Ne yazık ki, bazı İngiliz araştırmacılar tarafından yapılan yakın tarihli bir ankete göre, çoğu tip 3c diyabet vakası tip 2 olarak yanlış teşhis ediliyor. Bu, hastaların ihtiyaç duydukları tüm tedavileri almadığı anlamına geliyor. Hem insülin hem de enzim takviyesine ihtiyaç duyabilirler.
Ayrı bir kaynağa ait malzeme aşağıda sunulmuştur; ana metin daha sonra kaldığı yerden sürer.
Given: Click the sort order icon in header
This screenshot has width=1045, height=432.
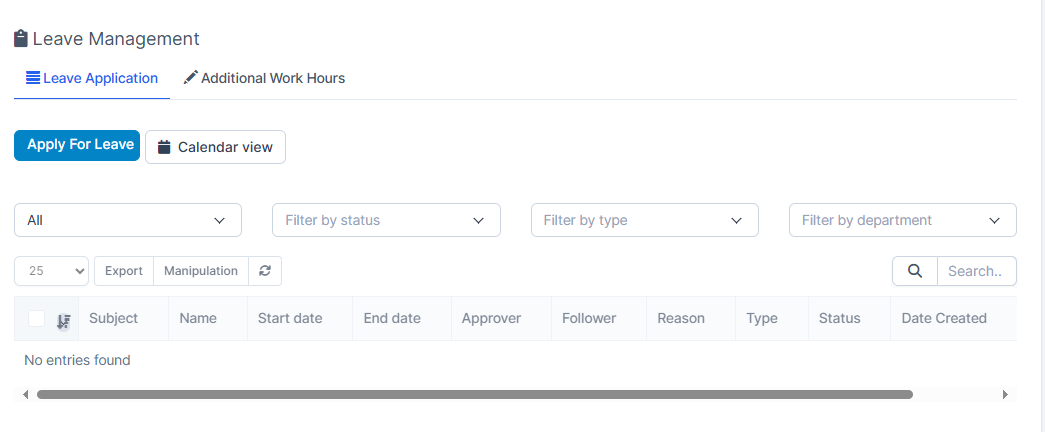Looking at the screenshot, I should coord(63,320).
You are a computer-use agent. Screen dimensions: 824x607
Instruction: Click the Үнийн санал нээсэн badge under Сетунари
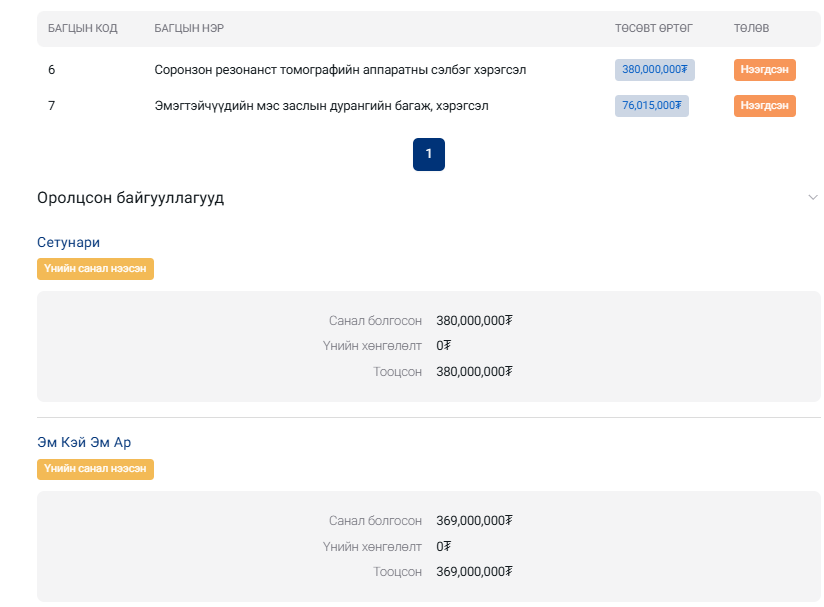95,269
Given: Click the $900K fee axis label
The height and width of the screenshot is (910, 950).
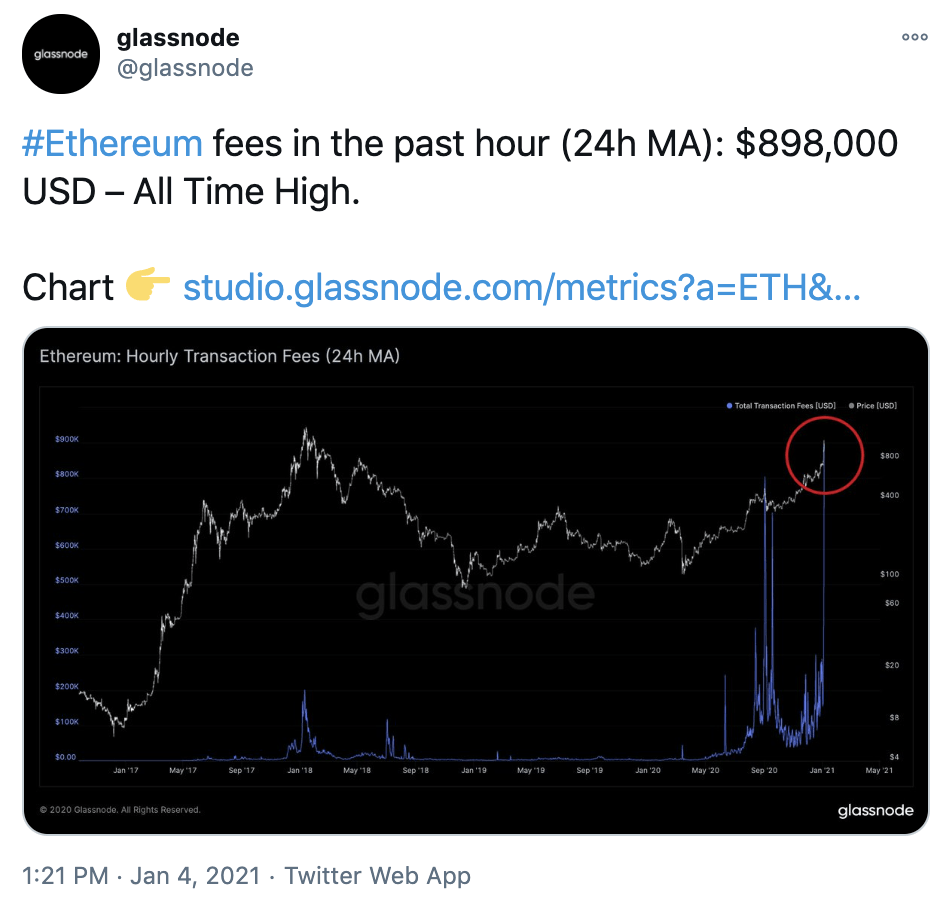Looking at the screenshot, I should 67,439.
Aslında, araştırmacılara göre, tip 3c diyabeti olan kişilerin, hastalığın tip 2 versiyonuna sahip kişilere göre ek insüline ihtiyaç duyma olasılığı daha yüksektir.
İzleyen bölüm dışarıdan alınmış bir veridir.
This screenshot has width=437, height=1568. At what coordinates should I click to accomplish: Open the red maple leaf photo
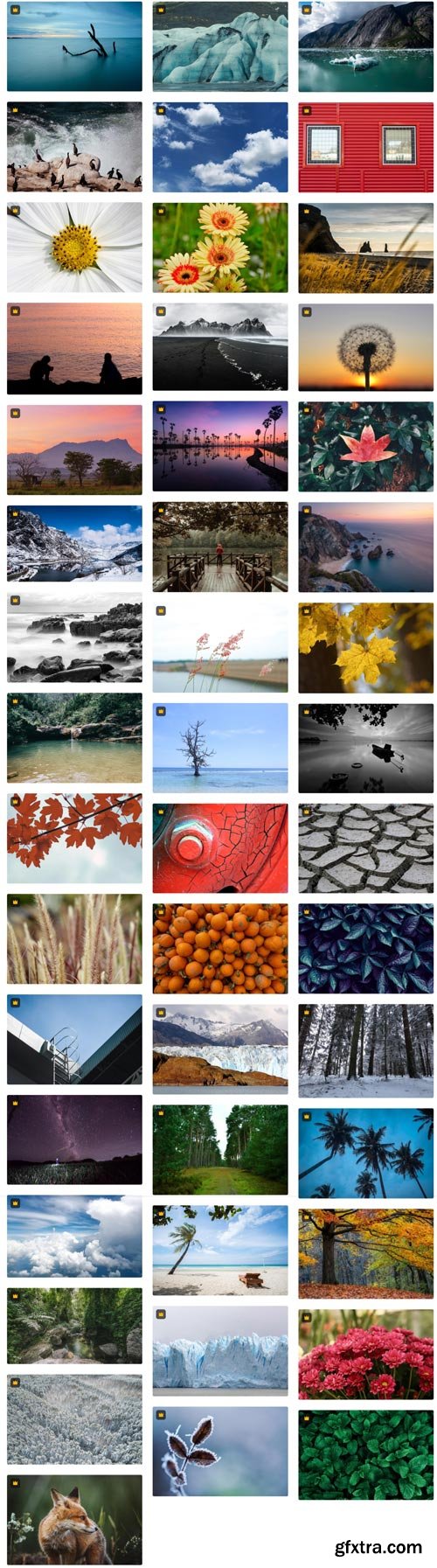pyautogui.click(x=365, y=448)
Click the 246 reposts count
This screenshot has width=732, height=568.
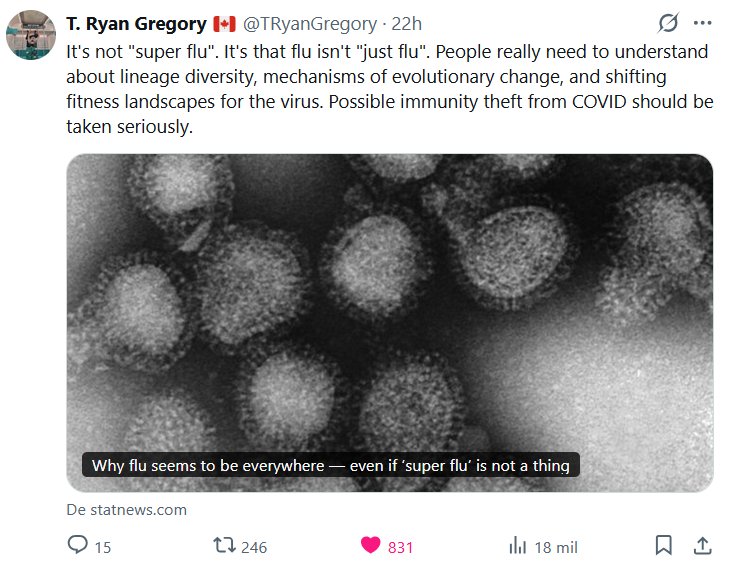254,546
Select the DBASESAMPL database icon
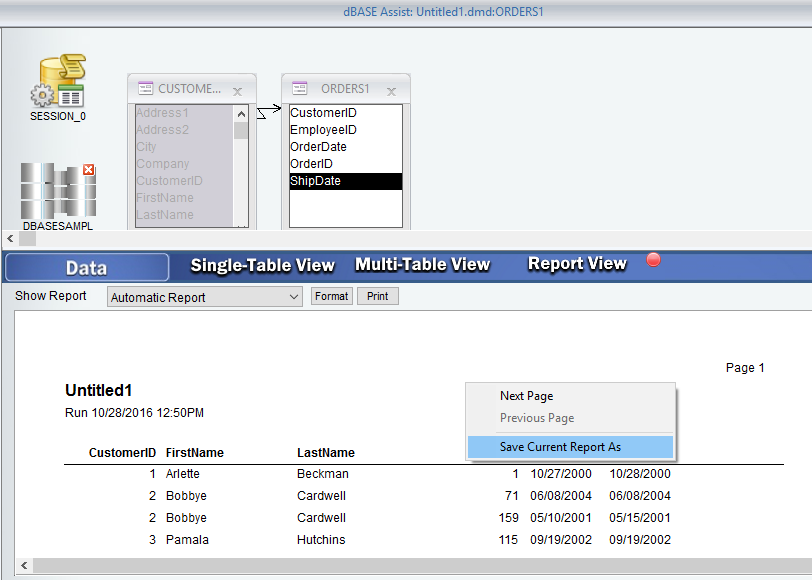This screenshot has height=580, width=812. 58,190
Yanlış teşhisi etkileyen faktörlerden biri, durumun bazen pankreas yaralanmasından yıllar sonra gelişmesi ve bu da yaralanma ile bağlantının kurulma olasılığının azalması olabilir.
Alzheimer Hastalığı ve Demans Arasındaki Fark
Alzheimer Hastalığı Hakkında Gerçekler
Alzheimer hastalığı, hafıza kaybı ve akıl yürütme, öğrenme ve karar verme yetersizliği içeren ilerleyici bir nörodejeneratif durumdur. Hasta ayrıca iletişimde ve günlük aktivitelerini gerçekleştirmede sorunlar geliştirir. Bozukluk bilişsel zorluklarla başlasa da fiziksel sorunlar da gelişebilir. Sonunda denge ve yutma etkilenebilir. Ne yazık ki, hastalık şu anda ölüme yol açıyor, ancak hayatta kalma süresi önemli ölçüde değişiyor gibi görünüyor.
Genlerimiz vücuda belirli proteinleri yapmasını "söyler". Bir protein, belirli bir şekle katlanmış uzun bir amino asit zinciridir. Bu şekil herhangi bir nedenle değişirse protein işini yapamaz.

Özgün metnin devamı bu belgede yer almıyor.